Und für Klara. Josef, ich bin großer Klara-Fan. Deine große Schwester, die selber noch so klein war. Sechs Jahre alt war sie. Eine Erstklässlerin. Wie meine Tochter. Auch sie konnte, weil sie musste. Auch sie hatte keine Wahl. Auch ihr Leben änderte sich von heute auf morgen.

Aber sie hörte nie auf zu hüpfen. Auf dem Heimweg vom Hort. Auf euren Spaziergängen ums Feld. Sie hüpfte durchs Kinderhospiz und bildete eine Bande mit den Geschwisterkindern, den Geschwisterkindern, die das alles kannten. Klara blieb leicht. Darüber war ich immer so froh beim Lesen. Und Klara beklagte sich nie, sie verstand, sie war nie wütend. Das bewundere ich an ihr. Anne und Uli halfen ihr dabei. Beim leicht bleiben. Sie passten auf sie auf. Welch großes Glück für Klara. Welch großes Glück ihr alle füreinander wart.

Und wenn wir schon beim großen Glück sind: Das Kinderhospiz. Sogar ich als Leserin hatte jedes Mal das Gefühl, verschnaufen zu können, wenn du im Kinderhospiz warst. Als könnte dir dort nichts geschehen.

Das Kinderhospiz als Kokon. Ein Kokon mit pflegenden Personen, die Kinder wie dich verstanden.

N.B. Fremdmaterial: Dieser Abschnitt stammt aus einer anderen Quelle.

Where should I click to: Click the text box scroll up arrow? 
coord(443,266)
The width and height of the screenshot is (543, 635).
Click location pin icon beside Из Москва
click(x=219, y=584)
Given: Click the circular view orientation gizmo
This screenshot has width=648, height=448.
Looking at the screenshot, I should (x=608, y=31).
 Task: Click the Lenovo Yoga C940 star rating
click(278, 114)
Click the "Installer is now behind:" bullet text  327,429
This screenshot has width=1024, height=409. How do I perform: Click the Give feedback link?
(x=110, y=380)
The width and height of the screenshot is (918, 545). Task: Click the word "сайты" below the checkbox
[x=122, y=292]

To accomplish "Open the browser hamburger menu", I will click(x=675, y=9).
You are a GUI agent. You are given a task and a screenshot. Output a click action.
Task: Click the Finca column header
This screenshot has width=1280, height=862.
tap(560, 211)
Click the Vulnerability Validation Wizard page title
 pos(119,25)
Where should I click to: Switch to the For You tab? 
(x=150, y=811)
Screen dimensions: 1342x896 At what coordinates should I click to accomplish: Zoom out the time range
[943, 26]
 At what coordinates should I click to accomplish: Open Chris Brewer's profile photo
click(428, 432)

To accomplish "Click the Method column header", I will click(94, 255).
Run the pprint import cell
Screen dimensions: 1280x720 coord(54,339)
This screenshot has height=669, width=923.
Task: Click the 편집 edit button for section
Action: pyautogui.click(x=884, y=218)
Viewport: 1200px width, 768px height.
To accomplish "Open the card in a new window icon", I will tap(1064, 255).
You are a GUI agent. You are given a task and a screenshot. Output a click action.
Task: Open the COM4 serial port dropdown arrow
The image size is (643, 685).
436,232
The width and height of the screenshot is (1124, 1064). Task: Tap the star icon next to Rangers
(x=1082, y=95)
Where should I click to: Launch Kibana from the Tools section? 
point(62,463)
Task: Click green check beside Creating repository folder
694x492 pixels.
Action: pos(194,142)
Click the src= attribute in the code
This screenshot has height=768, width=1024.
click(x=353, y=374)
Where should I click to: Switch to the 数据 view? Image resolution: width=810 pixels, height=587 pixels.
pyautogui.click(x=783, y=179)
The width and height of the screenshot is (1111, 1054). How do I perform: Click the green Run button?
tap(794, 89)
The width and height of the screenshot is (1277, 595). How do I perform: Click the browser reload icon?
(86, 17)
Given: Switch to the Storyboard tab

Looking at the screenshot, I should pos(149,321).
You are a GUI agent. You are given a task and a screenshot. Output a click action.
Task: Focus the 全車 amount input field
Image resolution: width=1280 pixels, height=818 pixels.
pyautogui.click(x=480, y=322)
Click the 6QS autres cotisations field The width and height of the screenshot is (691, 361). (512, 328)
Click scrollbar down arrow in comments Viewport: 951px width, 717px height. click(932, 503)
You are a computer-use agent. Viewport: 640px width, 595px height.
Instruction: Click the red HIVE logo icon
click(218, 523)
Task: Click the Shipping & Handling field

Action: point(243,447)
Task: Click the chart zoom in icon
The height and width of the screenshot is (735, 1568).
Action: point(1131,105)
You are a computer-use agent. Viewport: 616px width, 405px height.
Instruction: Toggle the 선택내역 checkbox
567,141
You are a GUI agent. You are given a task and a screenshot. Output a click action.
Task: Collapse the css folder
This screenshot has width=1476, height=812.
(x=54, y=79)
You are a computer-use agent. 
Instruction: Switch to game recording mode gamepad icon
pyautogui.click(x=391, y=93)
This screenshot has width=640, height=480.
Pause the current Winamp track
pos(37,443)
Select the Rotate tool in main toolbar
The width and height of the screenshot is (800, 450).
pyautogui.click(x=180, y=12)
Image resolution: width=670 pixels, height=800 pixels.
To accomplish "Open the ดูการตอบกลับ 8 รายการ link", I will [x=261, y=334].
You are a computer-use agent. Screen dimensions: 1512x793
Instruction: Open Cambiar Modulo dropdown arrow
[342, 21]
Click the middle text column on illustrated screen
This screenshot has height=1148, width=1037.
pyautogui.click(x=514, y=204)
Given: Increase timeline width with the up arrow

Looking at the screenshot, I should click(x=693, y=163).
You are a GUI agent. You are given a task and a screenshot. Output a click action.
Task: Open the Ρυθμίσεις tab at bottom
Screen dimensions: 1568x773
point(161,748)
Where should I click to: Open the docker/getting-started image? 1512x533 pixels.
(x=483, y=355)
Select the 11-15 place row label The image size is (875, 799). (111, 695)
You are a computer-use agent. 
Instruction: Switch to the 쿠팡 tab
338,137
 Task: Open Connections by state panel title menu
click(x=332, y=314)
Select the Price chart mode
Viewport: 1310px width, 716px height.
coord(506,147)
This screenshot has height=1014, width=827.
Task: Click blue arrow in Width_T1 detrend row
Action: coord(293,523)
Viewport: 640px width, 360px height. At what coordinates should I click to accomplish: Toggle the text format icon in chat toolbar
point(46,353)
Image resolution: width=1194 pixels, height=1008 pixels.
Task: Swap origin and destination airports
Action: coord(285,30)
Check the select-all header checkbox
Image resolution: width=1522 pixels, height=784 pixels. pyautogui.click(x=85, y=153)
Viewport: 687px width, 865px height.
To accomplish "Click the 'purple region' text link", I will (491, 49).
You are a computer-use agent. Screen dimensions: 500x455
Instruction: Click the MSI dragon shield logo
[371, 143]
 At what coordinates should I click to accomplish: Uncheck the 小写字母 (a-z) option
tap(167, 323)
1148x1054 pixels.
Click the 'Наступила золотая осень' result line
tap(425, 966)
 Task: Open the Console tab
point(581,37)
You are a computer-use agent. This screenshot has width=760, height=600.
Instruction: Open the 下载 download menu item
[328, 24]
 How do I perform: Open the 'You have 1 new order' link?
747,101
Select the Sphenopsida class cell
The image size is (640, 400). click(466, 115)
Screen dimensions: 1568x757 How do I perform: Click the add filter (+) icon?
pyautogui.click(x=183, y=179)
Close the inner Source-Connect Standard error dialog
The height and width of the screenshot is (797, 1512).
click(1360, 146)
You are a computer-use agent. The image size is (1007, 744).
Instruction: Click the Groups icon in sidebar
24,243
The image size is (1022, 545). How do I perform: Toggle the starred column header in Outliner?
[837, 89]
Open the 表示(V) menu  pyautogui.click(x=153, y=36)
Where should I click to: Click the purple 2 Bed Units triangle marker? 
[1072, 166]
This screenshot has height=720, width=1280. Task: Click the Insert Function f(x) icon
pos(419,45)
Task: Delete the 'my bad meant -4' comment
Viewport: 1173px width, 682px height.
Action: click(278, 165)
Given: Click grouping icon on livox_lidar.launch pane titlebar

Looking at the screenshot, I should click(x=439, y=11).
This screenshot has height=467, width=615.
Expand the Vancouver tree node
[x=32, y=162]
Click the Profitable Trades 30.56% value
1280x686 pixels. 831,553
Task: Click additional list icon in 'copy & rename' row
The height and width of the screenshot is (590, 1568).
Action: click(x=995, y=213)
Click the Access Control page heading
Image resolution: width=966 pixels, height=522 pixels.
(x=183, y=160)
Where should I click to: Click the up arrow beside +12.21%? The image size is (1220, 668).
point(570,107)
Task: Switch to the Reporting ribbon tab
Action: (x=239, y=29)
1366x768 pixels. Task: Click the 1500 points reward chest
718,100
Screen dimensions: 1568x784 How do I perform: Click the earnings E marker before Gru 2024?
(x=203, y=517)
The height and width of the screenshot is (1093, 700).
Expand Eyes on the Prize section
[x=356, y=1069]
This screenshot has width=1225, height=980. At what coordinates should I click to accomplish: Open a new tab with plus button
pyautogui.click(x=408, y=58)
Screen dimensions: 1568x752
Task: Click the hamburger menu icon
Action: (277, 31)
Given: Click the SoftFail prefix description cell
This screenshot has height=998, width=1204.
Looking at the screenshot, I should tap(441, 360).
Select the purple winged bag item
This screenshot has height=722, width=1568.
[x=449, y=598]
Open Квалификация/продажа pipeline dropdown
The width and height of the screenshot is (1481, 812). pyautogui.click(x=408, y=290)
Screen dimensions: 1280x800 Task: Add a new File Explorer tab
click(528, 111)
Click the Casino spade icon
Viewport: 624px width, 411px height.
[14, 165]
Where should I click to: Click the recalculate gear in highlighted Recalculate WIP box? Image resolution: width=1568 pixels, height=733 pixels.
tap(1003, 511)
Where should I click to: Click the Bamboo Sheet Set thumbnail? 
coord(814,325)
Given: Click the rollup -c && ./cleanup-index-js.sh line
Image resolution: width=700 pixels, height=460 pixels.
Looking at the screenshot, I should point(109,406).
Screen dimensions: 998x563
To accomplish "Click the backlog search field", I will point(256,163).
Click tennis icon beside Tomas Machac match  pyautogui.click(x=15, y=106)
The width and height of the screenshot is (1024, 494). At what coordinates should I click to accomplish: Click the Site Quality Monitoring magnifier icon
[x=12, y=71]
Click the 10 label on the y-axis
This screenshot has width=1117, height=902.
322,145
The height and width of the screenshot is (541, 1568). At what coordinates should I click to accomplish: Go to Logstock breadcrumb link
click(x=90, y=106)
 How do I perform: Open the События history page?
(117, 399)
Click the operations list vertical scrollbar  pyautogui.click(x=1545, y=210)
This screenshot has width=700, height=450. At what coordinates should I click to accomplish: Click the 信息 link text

Die den Tod zum Leben dazugehören ließen und auch im Schrecklichen Schönes fanden. Deine Eltern hatten die Möglichkeit, Ballast abzugeben und vielleicht spürte ich das.

Vielleicht spürte ich die Steine auf den Schultern deiner Eltern, die im Kinderhospiz plötzlich kieselsteinleicht wurden. Und so wurde ich auch leichter, wenn du auf Hospizurlaub warst. Ich wusste dich dort aufgehoben. Und vor allem auch Klara, Anne und Uli.

Für mich lebst du jetzt.

Ich weiß, wie deine Geschichte enden wird. Du schwebst davon. Endgültig. Noch haben wir ein paar gemeinsame Monate vor uns. Für mich lebst du jetzt. So wie du für die Leser_innen von Annes Texten immer im jeweiligen Augenblick leben wirst. Das macht dich unsterblich. Unsterblichkeit, ganz schön cool oder, Josef?!

Josef, Du konntest nicht schlucken, nicht essen, nicht zwinkern, nicht sprechen, laufen oder greifen. Aber du hast es geschafft, dass sich mir eine Welt öffnete, von der ich zuvor nichts wusste. Du hast mich mitgenommen auf deine Reise, meinen Horizont erweitert und mich Demut gelehrt. Danke dafür, mein liebes kleines Josefkind!